Le troisième jour de la création selon la Genèse, le Seigneur répartit les continents et les océans. Le récit, condensé en quatre versets, est assez sommaire. La découverte d’un commentaire dans le Talmud permet d’y voir un peu plus clair.
La France constitua le prototype. Bel équilibre entre la plaine fertile et la montagne pittoresque, entre des fleuves puissants et des mers harmonieusement disposées alentours. Comme il y avait un peu trop de roches, le Seigneur les amassa sur ce coin de terrain voisin, qui allait devenir la Suisse.
Au soir de ce troisième jour, le Seigneur envoya l’archange Gabriel pour établir un état des lieux. Après avoir voleté de-ci delà, Gabriel revint, à la fois extatique et inquiet.
« Seigneur, dit-il, vous avez créé un pays splendide, la France, mais son voisin la Suisse est beaucoup trop encombrée de montagnes. Quand vous y placerez deux peuples, les pauvres habitants de la Suisse vont jalouser les Français et leur mener une guerre perpétuelle. »
« C’est vrai, accorda le Seigneur, je me suis trop investi sur le prototype au point d’être étourdi pour son voisinage. Mais ce qui est fait est fait et on ne peut y revenir. Il faudrait un miracle et je ne tiens pas à galvauder prématurément ce genre d’immixtions qui trahissent l’improvisation et exhalent des remords ultérieurs. »

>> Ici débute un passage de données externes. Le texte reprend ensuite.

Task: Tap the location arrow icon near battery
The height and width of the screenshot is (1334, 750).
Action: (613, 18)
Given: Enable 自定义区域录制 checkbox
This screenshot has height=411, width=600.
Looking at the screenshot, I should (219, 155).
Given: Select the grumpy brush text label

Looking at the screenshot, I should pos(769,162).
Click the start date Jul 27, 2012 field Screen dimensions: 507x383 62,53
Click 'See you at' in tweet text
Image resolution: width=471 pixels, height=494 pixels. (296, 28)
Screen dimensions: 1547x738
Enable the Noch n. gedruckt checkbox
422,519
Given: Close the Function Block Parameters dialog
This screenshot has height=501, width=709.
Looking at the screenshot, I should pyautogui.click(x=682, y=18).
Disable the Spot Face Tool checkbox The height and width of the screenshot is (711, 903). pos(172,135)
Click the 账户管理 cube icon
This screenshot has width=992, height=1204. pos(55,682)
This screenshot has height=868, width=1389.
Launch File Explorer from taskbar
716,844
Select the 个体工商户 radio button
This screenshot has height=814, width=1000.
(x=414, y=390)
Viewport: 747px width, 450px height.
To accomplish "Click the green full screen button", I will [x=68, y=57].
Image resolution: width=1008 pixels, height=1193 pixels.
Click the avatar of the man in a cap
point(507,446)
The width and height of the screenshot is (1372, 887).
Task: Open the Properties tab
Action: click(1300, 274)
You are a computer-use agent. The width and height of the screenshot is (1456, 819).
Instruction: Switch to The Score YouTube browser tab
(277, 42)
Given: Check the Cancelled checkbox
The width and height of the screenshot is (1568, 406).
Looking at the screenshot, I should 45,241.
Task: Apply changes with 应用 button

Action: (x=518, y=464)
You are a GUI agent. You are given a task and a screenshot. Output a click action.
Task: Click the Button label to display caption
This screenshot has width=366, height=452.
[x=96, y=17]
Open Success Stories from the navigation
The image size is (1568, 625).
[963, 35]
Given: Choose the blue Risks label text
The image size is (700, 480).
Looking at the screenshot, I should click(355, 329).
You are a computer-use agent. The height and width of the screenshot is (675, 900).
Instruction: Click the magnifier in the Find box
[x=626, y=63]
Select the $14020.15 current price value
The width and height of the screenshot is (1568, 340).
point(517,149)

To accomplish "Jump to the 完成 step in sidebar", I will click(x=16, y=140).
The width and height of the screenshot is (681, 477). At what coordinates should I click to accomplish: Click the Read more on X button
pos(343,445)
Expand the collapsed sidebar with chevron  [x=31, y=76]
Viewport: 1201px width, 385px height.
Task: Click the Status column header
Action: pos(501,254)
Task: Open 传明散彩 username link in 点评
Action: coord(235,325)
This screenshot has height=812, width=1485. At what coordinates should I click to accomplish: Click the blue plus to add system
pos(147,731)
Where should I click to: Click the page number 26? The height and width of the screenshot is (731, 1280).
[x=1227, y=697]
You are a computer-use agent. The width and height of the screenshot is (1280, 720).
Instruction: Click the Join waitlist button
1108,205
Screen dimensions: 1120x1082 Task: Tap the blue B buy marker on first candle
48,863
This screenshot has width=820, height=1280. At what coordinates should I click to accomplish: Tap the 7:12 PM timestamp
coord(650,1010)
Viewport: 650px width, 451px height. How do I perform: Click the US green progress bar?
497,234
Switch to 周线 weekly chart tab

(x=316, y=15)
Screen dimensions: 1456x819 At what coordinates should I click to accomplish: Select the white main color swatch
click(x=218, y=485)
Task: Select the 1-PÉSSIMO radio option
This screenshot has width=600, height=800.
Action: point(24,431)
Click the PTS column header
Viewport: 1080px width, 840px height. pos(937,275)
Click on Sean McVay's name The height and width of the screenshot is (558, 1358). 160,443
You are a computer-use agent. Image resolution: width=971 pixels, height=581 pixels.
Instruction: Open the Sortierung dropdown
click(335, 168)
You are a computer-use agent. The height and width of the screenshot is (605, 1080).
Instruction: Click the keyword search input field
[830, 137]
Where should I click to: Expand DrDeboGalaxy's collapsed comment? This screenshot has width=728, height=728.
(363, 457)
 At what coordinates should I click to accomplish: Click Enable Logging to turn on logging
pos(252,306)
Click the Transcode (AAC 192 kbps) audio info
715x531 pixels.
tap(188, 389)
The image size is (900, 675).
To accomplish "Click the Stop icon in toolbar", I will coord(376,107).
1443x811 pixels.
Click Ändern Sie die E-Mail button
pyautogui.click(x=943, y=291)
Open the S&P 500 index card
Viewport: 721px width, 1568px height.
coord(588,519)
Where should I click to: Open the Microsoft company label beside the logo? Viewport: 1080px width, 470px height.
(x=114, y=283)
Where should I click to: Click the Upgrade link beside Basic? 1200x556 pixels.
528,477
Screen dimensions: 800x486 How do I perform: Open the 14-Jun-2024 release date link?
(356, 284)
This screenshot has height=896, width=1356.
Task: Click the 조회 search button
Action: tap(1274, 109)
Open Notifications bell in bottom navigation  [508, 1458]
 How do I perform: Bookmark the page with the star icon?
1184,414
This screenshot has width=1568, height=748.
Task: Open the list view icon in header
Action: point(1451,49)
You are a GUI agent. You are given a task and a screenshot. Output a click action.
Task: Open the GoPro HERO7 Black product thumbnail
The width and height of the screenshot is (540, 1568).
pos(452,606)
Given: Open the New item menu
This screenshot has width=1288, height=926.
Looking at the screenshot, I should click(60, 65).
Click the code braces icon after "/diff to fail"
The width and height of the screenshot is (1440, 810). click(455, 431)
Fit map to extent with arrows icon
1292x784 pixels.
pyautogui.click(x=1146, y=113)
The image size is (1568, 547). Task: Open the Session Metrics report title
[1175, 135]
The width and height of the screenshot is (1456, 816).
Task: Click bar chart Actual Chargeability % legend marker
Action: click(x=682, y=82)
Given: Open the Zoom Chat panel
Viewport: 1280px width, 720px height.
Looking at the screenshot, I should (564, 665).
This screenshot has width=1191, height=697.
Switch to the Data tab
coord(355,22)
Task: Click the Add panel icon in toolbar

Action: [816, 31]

Gabriel réfléchit un moment, eut une inspiration sublime et l’exprima :
« Seigneur, il vous reste à créer les habitants. Nous savons déjà que le premier couple sera raté, mais que des peuples différents surgiront par la suite, le meilleur et le pire pour respecter une moyenne. Placez en France des mécontents perpétuels et en Suisse des gens béatement satisfaits. »
Ainsi fit le Seigneur. Depuis, les Français se plaignent d’être ce qu’ils sont, d’autant plus que la contemplation de leur pays de Cocagne constitue un démenti cinglant .à leur éternel mécontentement. En revanche les Suisses vivent une félicité d’autant plus méritée que le tiers de leur pays n’est même pas cultivable. Ils n’ont jamais envahi la France, qui elle ne s’est pas faute de franchir la frontière à deux ou trois reprises.
Le dimanche, le Seigneur se reposa dans le sentiment d’avoir créé le meilleur des mondes possibles par un juste équilibre entre les pays et les nations. Et néanmoins, en tendant l’oreille, chaque 14 juillet il entend un chant guerrier monter de la France et chaque 1er août un hymne à sa gloire en Suisse.